> [Source material]:
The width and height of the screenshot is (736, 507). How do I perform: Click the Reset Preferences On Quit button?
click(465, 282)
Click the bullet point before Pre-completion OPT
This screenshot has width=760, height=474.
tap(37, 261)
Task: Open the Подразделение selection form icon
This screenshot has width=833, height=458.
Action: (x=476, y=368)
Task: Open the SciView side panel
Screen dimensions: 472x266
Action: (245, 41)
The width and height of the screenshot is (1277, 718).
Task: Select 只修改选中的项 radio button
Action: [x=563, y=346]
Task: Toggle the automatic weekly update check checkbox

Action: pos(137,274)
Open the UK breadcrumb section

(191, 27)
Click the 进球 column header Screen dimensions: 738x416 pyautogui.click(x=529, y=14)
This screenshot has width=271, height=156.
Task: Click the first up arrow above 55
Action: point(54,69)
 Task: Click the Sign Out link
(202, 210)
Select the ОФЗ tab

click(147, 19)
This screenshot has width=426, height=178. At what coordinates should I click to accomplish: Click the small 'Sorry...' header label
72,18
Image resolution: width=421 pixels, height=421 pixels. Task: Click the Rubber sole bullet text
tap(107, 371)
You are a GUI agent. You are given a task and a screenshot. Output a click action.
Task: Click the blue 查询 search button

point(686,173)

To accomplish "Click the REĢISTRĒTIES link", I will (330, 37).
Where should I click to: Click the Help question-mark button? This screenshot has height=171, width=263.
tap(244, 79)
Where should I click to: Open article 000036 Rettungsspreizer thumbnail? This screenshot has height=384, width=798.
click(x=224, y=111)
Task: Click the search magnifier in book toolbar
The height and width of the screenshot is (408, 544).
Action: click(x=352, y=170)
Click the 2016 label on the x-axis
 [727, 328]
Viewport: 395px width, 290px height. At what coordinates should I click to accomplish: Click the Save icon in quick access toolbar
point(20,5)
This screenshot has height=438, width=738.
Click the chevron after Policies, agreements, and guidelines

> [What you will do]: Please make the answer a complete, exact reproduction of the records.

> [Your response]:
The width and height of the screenshot is (736, 507). How do I perform: Click the Reset Preferences On Quit button?
click(465, 282)
Click the bullet point before Pre-completion OPT
This screenshot has width=760, height=474.
tap(37, 261)
Task: Open the Подразделение selection form icon
This screenshot has width=833, height=458.
Action: (x=476, y=368)
Task: Open the SciView side panel
Screen dimensions: 472x266
Action: (245, 41)
The width and height of the screenshot is (1277, 718).
Task: Select 只修改选中的项 radio button
Action: [x=563, y=346]
Task: Toggle the automatic weekly update check checkbox

Action: pos(137,274)
Open the UK breadcrumb section

(191, 27)
Click the 进球 column header Screen dimensions: 738x416 pyautogui.click(x=529, y=14)
This screenshot has width=271, height=156.
Task: Click the first up arrow above 55
Action: point(54,69)
 Task: Click the Sign Out link
(202, 210)
Select the ОФЗ tab

click(147, 19)
This screenshot has width=426, height=178. At what coordinates should I click to accomplish: Click the small 'Sorry...' header label
72,18
Image resolution: width=421 pixels, height=421 pixels. Task: Click the Rubber sole bullet text
tap(107, 371)
You are a GUI agent. You are given a task and a screenshot. Output a click action.
Task: Click the blue 查询 search button

point(686,173)

To accomplish "Click the REĢISTRĒTIES link", I will (330, 37).
Where should I click to: Click the Help question-mark button? This screenshot has height=171, width=263.
tap(244, 79)
Where should I click to: Open article 000036 Rettungsspreizer thumbnail? This screenshot has height=384, width=798.
click(x=224, y=111)
Task: Click the search magnifier in book toolbar
The height and width of the screenshot is (408, 544).
Action: click(x=352, y=170)
Click the 2016 label on the x-axis
 [727, 328]
Viewport: 395px width, 290px height. At what coordinates should I click to accomplish: Click the Save icon in quick access toolbar
point(20,5)
This screenshot has height=438, width=738.
Click the chevron after Policies, agreements, and guidelines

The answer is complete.